*TASK INPUTS*
=== Section Start ===

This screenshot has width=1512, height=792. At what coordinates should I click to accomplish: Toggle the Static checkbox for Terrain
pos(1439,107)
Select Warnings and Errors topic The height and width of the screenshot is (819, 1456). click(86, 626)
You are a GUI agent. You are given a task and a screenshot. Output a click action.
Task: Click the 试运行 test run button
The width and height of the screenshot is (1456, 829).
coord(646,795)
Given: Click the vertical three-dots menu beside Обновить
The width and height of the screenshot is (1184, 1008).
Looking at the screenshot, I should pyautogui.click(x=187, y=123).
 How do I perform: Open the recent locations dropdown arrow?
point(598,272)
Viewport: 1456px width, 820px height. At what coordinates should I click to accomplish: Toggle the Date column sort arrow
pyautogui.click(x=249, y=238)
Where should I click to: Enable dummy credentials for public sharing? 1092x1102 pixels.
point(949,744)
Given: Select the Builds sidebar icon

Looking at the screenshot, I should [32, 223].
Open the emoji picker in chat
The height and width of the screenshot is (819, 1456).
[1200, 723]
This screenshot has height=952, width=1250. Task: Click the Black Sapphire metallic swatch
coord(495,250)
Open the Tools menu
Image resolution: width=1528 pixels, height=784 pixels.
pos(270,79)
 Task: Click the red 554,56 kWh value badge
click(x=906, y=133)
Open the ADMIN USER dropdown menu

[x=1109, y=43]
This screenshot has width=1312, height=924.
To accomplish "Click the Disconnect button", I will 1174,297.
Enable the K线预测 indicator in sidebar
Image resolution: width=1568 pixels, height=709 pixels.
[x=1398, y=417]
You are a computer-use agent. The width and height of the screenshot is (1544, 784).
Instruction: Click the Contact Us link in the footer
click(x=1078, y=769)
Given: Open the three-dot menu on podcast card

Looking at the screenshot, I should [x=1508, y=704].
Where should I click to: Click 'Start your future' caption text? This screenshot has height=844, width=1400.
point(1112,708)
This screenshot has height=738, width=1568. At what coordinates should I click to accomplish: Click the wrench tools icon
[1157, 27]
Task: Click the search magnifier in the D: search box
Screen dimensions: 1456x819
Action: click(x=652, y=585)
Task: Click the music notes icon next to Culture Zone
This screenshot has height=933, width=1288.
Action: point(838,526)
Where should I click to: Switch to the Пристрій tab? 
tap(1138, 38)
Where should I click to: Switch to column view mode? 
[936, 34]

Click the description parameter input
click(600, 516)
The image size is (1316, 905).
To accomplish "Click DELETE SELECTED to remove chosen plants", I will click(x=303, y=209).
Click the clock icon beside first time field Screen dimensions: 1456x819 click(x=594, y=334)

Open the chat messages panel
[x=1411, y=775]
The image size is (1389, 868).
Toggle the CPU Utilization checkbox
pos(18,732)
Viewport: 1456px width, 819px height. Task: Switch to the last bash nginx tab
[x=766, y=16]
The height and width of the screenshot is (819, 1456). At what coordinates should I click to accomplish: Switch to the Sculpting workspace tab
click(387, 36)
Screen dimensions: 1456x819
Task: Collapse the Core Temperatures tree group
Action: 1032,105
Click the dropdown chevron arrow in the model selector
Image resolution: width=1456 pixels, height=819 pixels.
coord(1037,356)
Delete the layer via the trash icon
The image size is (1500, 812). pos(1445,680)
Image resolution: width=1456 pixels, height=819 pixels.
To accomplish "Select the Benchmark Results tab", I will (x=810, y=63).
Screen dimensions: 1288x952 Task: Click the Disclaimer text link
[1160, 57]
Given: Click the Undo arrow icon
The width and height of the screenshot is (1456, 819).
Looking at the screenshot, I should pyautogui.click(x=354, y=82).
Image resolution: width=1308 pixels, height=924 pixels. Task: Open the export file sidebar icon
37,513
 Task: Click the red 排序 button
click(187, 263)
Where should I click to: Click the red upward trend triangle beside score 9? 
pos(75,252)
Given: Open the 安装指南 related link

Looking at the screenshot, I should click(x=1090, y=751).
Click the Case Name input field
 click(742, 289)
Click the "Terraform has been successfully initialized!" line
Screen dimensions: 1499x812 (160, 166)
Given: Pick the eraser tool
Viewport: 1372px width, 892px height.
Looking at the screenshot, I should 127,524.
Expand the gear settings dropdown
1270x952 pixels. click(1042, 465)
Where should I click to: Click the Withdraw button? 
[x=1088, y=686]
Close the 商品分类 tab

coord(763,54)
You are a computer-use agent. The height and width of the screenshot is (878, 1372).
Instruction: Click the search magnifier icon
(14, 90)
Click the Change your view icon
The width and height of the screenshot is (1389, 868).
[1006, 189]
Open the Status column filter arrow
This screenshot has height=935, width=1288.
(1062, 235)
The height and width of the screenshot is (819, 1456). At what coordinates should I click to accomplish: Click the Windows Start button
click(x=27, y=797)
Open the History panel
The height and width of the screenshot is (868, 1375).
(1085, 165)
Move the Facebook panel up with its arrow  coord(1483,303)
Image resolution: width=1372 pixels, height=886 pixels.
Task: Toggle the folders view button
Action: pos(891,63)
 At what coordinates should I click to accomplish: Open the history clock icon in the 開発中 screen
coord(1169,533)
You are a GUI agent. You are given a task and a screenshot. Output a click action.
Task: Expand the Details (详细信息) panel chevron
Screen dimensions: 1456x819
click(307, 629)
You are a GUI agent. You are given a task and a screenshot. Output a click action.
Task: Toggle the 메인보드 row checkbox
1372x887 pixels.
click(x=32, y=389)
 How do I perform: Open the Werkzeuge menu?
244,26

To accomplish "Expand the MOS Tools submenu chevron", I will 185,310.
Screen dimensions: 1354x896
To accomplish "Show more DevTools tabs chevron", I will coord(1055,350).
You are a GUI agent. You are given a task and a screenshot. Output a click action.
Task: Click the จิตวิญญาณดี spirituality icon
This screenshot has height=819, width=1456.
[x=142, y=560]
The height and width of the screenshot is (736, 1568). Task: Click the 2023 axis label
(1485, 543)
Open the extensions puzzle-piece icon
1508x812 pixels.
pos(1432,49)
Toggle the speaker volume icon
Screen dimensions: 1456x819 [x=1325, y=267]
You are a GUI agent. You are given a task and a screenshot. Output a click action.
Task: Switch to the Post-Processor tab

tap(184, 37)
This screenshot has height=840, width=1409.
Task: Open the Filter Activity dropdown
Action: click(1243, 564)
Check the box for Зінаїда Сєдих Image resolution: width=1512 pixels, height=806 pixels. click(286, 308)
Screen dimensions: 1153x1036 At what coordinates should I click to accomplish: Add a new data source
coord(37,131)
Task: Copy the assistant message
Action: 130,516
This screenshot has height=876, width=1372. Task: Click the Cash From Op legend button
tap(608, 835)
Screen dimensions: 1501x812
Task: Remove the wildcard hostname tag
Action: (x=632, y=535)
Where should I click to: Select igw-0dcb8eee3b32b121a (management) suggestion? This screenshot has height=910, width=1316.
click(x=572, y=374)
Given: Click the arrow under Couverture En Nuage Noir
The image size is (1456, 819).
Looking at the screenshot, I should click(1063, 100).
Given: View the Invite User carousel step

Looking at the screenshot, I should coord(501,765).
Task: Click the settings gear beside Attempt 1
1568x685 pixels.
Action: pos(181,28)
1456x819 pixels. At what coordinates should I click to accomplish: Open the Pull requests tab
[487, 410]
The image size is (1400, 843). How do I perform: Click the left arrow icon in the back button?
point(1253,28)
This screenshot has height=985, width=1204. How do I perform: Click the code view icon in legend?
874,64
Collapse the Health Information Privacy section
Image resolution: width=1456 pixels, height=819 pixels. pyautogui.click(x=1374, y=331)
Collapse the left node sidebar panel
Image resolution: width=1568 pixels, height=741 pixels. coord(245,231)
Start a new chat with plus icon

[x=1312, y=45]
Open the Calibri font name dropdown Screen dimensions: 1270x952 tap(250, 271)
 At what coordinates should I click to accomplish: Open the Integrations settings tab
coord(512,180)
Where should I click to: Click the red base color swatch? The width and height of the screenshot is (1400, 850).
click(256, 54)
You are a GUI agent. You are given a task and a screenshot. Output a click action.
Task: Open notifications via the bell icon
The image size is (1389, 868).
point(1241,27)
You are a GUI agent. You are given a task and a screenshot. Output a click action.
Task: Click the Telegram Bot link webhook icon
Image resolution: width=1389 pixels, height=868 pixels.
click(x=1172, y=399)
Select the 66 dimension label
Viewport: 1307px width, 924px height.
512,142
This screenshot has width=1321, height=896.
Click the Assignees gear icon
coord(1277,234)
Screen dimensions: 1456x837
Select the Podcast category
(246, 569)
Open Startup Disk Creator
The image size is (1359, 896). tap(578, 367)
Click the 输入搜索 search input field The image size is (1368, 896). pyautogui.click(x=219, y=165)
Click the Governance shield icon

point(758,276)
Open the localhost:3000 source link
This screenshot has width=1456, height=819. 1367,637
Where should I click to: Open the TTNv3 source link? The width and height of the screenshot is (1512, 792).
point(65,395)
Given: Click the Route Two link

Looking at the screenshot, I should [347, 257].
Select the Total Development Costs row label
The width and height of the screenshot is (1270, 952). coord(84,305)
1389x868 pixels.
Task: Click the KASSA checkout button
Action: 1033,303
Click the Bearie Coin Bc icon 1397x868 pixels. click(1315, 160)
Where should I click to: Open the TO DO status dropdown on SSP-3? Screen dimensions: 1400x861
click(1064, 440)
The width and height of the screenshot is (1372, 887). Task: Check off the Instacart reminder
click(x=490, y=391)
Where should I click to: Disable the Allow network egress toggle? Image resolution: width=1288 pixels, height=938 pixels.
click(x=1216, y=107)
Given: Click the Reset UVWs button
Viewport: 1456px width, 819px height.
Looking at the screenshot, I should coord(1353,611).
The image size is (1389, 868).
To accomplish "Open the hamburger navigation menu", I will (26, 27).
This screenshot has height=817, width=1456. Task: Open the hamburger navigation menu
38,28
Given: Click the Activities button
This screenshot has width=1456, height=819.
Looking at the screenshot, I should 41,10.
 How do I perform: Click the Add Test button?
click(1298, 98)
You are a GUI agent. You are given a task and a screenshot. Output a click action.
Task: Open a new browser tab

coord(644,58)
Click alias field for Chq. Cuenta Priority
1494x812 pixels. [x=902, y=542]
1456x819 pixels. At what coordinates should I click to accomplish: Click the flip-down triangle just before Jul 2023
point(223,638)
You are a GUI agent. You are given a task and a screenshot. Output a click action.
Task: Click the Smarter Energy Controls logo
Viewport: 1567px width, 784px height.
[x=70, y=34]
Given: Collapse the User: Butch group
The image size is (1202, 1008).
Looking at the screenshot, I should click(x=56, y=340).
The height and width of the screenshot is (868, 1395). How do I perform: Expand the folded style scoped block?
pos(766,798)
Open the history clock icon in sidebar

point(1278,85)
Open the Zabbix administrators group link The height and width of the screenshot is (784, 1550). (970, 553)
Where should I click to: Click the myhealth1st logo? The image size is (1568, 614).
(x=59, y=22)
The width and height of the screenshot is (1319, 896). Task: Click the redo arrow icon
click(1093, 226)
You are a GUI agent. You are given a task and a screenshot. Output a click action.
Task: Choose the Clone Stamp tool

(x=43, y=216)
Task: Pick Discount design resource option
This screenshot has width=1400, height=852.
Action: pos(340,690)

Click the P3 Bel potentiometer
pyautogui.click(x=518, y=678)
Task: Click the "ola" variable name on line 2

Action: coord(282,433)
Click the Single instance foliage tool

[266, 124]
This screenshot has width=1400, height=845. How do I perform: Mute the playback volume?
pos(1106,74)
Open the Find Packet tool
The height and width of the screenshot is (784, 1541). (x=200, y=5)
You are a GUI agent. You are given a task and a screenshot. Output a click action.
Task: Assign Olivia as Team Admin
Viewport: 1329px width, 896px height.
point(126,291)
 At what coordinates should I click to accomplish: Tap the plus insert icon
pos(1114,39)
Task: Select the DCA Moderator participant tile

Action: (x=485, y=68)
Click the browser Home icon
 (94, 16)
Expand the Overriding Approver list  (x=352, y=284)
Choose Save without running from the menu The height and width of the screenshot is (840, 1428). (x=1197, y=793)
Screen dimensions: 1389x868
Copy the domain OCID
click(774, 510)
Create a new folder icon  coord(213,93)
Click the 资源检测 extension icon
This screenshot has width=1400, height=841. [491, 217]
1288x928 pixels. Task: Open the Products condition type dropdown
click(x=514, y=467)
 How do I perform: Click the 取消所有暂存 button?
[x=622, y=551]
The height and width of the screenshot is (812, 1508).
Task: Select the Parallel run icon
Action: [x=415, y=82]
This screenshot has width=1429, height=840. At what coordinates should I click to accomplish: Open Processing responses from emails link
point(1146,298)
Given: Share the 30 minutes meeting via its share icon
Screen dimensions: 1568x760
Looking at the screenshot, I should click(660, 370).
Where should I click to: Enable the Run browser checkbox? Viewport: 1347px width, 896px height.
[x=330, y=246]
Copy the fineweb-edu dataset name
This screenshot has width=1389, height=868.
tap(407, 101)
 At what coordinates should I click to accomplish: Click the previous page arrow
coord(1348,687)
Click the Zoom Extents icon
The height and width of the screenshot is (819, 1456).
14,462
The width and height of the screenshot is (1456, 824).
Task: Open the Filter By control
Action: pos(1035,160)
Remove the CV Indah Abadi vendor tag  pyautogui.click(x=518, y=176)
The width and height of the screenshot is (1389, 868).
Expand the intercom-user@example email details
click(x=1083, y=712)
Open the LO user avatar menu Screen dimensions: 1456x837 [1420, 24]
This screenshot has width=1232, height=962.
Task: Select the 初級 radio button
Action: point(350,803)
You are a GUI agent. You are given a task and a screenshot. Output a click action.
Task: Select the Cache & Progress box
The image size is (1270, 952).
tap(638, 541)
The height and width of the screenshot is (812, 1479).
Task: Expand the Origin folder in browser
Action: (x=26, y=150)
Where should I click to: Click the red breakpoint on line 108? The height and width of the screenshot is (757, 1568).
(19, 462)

=== Section End ===

*WHAT IS EXPECTED*
Looking at the data above, write out exactly the lines that start at the one containing "Where should I click to: Enable the" and end at the one containing "Remove the CV"; include both and nothing beyond.

*ANSWER BOX*
Where should I click to: Enable the Run browser checkbox? Viewport: 1347px width, 896px height.
[x=330, y=246]
Copy the fineweb-edu dataset name
This screenshot has width=1389, height=868.
tap(407, 101)
 At what coordinates should I click to accomplish: Click the previous page arrow
coord(1348,687)
Click the Zoom Extents icon
The height and width of the screenshot is (819, 1456).
14,462
The width and height of the screenshot is (1456, 824).
Task: Open the Filter By control
Action: pos(1035,160)
Remove the CV Indah Abadi vendor tag  pyautogui.click(x=518, y=176)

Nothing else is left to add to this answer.